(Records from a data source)
■ ■ ■ ■

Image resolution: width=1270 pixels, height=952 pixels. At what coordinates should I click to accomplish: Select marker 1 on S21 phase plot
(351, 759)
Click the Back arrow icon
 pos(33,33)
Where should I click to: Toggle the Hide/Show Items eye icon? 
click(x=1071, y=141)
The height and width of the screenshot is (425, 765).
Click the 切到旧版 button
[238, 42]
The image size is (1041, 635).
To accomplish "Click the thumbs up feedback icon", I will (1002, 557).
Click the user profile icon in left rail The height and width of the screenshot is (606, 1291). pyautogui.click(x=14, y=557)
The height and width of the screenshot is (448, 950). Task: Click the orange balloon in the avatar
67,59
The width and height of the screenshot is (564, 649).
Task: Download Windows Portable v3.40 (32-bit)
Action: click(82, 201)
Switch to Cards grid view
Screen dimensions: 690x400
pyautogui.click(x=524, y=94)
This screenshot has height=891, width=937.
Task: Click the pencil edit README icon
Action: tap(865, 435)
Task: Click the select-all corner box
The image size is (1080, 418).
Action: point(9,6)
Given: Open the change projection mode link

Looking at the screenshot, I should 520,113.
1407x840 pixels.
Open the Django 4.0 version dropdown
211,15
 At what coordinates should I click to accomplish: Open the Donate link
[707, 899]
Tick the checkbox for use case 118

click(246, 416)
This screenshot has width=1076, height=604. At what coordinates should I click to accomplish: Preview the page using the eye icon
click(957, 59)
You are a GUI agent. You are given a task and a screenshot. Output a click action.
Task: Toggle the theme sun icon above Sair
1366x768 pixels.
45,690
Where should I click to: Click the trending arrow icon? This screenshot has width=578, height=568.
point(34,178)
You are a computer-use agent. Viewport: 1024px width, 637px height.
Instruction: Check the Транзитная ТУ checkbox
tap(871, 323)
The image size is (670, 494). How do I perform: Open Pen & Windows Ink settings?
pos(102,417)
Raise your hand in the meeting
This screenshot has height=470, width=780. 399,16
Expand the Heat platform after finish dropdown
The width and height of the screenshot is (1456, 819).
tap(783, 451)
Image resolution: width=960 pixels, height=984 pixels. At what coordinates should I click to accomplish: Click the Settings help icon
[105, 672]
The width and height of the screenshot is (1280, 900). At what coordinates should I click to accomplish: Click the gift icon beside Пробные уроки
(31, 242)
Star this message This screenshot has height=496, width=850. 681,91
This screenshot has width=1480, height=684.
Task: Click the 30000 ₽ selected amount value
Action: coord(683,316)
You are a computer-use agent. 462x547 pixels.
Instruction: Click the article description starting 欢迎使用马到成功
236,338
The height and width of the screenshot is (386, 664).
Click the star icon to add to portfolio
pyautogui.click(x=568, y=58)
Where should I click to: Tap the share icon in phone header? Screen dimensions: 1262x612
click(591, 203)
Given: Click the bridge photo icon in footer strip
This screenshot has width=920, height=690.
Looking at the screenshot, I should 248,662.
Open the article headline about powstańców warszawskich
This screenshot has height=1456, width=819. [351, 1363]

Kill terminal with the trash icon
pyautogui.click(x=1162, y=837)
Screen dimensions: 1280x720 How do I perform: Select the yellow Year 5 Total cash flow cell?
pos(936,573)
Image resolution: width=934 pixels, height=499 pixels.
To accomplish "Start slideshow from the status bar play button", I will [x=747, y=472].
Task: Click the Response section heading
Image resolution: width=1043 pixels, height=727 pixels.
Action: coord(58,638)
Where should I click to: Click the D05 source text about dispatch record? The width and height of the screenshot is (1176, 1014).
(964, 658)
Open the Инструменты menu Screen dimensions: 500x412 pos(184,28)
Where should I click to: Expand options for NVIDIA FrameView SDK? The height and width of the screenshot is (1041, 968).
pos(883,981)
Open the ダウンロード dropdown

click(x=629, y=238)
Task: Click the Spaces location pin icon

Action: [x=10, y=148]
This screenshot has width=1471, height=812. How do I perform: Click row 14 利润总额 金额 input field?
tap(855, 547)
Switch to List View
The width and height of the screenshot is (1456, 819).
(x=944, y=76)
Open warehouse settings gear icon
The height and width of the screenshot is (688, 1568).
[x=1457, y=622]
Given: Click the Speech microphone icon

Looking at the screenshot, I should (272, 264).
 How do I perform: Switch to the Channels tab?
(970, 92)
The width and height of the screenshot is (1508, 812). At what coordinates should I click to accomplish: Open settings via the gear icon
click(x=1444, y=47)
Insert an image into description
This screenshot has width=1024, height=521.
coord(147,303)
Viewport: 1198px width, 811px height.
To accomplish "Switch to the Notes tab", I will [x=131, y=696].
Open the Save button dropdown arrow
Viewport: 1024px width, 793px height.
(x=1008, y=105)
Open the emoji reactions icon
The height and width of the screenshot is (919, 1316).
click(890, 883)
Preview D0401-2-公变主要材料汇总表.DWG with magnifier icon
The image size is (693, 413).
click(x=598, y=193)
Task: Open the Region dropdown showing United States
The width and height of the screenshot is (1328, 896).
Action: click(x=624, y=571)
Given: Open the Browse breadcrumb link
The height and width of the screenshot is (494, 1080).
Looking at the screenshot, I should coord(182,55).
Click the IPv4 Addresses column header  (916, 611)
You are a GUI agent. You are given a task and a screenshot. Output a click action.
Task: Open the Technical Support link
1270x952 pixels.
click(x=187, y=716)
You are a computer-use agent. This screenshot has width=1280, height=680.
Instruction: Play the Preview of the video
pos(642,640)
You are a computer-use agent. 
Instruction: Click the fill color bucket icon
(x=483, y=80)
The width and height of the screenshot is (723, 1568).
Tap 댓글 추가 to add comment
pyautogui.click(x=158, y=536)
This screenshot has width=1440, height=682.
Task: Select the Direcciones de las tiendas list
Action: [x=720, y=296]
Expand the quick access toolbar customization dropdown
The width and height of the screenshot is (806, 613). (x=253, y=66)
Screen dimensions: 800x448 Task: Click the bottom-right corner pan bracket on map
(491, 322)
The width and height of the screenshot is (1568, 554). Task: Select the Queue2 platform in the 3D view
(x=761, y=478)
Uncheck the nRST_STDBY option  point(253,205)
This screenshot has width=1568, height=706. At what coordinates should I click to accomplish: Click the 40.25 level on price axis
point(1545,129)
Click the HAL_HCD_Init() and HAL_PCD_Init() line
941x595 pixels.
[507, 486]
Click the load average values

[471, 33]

■ ■ ■ ■

▸ **PROBLEM TO SOLVE**
Give the number of lines that hold the word "computer" in these records, with nothing added.

▸ **TASK RESPONSE**
4